--- Begin ENTRIES SUPPLIED ---

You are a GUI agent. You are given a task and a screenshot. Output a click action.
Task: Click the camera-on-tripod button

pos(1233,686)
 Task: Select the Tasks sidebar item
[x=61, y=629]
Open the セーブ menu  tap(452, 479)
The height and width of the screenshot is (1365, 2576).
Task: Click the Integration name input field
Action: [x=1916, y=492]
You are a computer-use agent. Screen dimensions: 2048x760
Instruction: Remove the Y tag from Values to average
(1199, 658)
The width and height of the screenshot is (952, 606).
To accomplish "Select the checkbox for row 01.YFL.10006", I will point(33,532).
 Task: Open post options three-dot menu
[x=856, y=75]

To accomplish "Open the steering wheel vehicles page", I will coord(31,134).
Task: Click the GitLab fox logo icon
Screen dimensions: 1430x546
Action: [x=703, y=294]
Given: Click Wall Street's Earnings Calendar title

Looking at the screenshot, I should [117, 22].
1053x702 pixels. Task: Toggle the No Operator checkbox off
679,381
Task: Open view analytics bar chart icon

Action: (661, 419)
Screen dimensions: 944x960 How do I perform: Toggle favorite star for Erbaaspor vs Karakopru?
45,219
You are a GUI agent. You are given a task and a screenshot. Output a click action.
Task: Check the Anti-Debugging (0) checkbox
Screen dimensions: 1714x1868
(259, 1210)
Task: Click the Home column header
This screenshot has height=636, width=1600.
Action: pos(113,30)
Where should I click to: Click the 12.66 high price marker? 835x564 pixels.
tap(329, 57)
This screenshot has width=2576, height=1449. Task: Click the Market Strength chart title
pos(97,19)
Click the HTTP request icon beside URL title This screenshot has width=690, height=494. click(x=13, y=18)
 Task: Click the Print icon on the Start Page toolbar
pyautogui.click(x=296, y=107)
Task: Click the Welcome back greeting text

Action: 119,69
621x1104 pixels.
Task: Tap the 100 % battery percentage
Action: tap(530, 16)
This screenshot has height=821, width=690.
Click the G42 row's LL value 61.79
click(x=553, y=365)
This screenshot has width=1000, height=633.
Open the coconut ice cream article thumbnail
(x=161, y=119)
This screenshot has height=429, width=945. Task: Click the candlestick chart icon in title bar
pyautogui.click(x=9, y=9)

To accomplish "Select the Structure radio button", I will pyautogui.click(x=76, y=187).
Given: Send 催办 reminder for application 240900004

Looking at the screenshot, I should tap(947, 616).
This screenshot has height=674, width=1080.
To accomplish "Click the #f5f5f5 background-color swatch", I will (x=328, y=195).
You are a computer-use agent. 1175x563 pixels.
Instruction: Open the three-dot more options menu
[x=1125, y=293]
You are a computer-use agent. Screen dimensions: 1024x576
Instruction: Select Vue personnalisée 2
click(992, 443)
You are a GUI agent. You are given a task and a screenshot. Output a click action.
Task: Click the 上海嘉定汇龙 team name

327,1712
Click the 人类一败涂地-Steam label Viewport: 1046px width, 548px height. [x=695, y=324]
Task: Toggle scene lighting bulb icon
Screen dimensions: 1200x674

--- End ENTRIES SUPPLIED ---

**TASK BRIEF**
Copy all of the records above word for word, keeping every line as it is.

**WORKED ANSWER**
You are a GUI agent. You are given a task and a screenshot. Output a click action.
Task: Click the camera-on-tripod button

pos(1233,686)
 Task: Select the Tasks sidebar item
[x=61, y=629]
Open the セーブ menu  tap(452, 479)
The height and width of the screenshot is (1365, 2576).
Task: Click the Integration name input field
Action: [x=1916, y=492]
You are a computer-use agent. Screen dimensions: 2048x760
Instruction: Remove the Y tag from Values to average
(1199, 658)
The width and height of the screenshot is (952, 606).
To accomplish "Select the checkbox for row 01.YFL.10006", I will point(33,532).
 Task: Open post options three-dot menu
[x=856, y=75]

To accomplish "Open the steering wheel vehicles page", I will coord(31,134).
Task: Click the GitLab fox logo icon
Screen dimensions: 1430x546
Action: [x=703, y=294]
Given: Click Wall Street's Earnings Calendar title

Looking at the screenshot, I should [117, 22].
1053x702 pixels. Task: Toggle the No Operator checkbox off
679,381
Task: Open view analytics bar chart icon

Action: (661, 419)
Screen dimensions: 944x960 How do I perform: Toggle favorite star for Erbaaspor vs Karakopru?
45,219
You are a GUI agent. You are given a task and a screenshot. Output a click action.
Task: Check the Anti-Debugging (0) checkbox
Screen dimensions: 1714x1868
(259, 1210)
Task: Click the Home column header
This screenshot has height=636, width=1600.
Action: pos(113,30)
Where should I click to: Click the 12.66 high price marker? 835x564 pixels.
tap(329, 57)
This screenshot has width=2576, height=1449. Task: Click the Market Strength chart title
pos(97,19)
Click the HTTP request icon beside URL title This screenshot has width=690, height=494. click(x=13, y=18)
 Task: Click the Print icon on the Start Page toolbar
pyautogui.click(x=296, y=107)
Task: Click the Welcome back greeting text

Action: 119,69
621x1104 pixels.
Task: Tap the 100 % battery percentage
Action: tap(530, 16)
This screenshot has height=821, width=690.
Click the G42 row's LL value 61.79
click(x=553, y=365)
This screenshot has width=1000, height=633.
Open the coconut ice cream article thumbnail
(x=161, y=119)
This screenshot has height=429, width=945. Task: Click the candlestick chart icon in title bar
pyautogui.click(x=9, y=9)

To accomplish "Select the Structure radio button", I will pyautogui.click(x=76, y=187).
Given: Send 催办 reminder for application 240900004

Looking at the screenshot, I should tap(947, 616).
This screenshot has height=674, width=1080.
To accomplish "Click the #f5f5f5 background-color swatch", I will (x=328, y=195).
You are a computer-use agent. 1175x563 pixels.
Instruction: Open the three-dot more options menu
[x=1125, y=293]
You are a computer-use agent. Screen dimensions: 1024x576
Instruction: Select Vue personnalisée 2
click(992, 443)
You are a GUI agent. You are given a task and a screenshot. Output a click action.
Task: Click the 上海嘉定汇龙 team name

327,1712
Click the 人类一败涂地-Steam label Viewport: 1046px width, 548px height. [x=695, y=324]
Task: Toggle scene lighting bulb icon
Screen dimensions: 1200x674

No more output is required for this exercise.